Records excerpted from a collection

◆ ◆ ◆ ◆ ◆ ◆ ◆

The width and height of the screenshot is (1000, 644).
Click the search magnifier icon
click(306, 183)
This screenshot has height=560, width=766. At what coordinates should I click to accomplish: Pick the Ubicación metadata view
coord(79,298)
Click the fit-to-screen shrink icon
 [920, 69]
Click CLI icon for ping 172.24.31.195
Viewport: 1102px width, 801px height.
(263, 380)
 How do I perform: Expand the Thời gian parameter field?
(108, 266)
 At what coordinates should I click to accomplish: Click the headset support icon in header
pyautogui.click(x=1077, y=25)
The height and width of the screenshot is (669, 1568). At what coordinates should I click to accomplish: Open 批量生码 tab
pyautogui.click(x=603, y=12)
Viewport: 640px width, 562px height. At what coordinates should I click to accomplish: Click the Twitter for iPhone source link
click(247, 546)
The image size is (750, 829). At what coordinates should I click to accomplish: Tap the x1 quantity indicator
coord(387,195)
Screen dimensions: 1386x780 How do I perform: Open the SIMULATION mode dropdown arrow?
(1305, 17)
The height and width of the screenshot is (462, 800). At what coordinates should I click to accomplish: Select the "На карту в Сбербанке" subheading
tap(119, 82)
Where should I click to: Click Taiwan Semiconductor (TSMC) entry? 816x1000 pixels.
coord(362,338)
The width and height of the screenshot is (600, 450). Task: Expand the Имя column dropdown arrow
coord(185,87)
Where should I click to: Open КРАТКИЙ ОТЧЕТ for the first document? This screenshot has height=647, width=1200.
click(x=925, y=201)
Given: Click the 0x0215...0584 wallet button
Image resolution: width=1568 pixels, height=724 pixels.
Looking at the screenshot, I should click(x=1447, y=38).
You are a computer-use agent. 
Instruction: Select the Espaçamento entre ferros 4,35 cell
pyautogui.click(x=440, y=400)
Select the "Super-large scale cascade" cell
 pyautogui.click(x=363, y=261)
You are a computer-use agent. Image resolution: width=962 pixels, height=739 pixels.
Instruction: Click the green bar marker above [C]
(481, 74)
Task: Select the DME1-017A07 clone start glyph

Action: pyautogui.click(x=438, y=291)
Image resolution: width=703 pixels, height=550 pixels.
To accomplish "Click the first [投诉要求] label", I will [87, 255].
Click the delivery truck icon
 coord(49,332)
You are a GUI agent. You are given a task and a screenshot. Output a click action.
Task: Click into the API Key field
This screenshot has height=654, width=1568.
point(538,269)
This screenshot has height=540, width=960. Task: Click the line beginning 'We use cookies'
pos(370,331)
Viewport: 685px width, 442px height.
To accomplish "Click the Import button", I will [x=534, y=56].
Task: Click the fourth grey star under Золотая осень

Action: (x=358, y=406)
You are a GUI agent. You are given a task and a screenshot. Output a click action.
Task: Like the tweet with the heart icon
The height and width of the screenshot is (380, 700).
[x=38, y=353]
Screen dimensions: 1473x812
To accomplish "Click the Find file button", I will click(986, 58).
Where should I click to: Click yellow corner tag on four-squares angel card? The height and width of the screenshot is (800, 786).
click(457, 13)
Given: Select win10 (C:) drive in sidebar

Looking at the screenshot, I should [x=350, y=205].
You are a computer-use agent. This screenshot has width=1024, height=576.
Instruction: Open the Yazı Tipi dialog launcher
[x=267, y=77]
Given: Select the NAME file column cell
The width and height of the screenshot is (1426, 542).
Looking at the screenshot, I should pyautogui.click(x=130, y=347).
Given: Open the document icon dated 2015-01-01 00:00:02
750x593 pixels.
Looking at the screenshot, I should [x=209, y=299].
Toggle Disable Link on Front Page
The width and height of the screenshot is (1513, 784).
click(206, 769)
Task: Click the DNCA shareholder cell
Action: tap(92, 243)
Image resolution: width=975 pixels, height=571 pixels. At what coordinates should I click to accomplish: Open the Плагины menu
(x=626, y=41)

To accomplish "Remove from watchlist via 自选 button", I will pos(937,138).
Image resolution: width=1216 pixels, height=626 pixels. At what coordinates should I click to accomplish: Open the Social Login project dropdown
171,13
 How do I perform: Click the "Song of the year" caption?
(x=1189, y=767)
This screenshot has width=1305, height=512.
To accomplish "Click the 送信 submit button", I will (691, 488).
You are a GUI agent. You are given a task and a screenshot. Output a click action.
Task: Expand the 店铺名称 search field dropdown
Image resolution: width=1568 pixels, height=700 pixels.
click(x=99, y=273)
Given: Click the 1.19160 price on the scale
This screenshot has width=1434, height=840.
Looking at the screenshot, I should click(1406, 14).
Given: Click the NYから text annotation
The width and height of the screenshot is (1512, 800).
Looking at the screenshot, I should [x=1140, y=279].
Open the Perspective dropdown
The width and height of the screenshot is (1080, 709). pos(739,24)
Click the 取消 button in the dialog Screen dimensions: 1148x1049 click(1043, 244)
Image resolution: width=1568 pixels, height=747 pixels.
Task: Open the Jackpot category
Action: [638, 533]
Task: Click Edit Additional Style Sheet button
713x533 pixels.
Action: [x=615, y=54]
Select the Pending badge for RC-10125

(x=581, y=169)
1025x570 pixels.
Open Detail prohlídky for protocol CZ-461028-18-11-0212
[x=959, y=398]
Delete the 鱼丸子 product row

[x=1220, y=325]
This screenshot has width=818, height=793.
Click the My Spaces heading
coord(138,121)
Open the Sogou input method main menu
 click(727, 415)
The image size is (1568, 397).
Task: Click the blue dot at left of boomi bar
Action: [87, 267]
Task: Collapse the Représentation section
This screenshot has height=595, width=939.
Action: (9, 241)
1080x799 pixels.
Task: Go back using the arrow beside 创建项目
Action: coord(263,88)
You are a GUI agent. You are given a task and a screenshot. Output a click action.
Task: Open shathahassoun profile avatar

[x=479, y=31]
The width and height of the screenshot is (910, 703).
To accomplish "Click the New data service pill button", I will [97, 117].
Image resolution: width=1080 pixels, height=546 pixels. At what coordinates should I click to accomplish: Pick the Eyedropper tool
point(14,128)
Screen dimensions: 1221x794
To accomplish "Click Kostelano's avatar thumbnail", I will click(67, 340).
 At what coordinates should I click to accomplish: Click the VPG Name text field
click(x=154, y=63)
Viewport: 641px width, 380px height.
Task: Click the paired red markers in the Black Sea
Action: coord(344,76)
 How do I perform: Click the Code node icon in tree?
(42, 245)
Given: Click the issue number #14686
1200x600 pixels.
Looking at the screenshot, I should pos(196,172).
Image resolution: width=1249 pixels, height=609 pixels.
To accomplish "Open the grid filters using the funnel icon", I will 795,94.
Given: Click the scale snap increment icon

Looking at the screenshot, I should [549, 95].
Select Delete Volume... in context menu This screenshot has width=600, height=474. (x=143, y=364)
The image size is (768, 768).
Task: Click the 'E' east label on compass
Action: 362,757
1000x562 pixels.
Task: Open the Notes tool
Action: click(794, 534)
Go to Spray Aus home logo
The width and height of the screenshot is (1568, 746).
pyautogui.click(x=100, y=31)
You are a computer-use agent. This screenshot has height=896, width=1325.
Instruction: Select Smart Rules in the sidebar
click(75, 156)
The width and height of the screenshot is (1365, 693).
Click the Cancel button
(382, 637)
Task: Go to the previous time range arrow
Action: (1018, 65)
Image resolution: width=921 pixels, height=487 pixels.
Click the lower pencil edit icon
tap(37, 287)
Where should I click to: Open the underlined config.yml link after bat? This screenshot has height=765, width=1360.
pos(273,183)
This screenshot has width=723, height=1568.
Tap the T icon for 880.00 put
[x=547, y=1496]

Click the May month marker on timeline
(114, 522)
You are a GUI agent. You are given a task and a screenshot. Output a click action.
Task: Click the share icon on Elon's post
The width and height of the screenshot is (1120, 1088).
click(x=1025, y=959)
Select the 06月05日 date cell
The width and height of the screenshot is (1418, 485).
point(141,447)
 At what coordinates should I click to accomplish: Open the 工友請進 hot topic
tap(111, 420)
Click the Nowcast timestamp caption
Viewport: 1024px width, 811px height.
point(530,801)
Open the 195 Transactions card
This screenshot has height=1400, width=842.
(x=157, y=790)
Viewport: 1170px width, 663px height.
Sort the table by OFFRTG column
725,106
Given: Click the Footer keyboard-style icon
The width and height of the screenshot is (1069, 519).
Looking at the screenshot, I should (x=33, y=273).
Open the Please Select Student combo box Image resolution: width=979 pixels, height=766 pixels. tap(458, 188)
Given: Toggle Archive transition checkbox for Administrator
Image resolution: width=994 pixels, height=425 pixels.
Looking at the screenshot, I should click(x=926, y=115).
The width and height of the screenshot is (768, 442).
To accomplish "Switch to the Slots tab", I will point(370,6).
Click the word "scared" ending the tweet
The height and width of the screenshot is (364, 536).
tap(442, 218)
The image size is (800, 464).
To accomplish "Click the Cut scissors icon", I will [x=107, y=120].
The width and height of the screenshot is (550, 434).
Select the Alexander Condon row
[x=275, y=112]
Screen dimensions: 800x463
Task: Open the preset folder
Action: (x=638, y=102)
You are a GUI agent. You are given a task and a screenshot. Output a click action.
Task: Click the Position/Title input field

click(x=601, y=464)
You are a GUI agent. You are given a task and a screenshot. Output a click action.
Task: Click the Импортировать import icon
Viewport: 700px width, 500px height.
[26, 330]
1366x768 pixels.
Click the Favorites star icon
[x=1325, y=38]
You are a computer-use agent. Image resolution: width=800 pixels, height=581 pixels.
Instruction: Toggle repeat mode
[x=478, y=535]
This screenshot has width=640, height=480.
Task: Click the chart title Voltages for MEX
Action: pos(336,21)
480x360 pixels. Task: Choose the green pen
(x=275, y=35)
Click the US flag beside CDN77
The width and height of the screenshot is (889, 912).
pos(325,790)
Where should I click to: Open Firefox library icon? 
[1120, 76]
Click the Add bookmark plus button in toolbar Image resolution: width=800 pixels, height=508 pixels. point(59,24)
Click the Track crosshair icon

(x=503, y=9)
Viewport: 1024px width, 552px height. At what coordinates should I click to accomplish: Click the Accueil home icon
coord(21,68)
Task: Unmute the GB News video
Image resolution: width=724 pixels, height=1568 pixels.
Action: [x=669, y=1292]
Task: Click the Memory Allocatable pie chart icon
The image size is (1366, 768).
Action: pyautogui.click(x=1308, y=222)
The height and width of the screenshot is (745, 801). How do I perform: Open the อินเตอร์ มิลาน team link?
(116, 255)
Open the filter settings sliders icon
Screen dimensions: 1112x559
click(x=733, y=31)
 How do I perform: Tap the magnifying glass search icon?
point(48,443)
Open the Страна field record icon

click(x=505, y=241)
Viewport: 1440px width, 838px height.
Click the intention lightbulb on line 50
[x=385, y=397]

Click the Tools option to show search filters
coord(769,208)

◆ ◆ ◆ ◆ ◆ ◆ ◆

**WHAT TO WORK ON**
What are the lines, exactly as written above, from the line with "713x533 pixels." to the line with "This screenshot has width=818, height=793.", both included? Output only those.

**OUTPUT FOR THIS TASK**
713x533 pixels.
Action: [x=615, y=54]
Select the Pending badge for RC-10125

(x=581, y=169)
1025x570 pixels.
Open Detail prohlídky for protocol CZ-461028-18-11-0212
[x=959, y=398]
Delete the 鱼丸子 product row

[x=1220, y=325]
This screenshot has width=818, height=793.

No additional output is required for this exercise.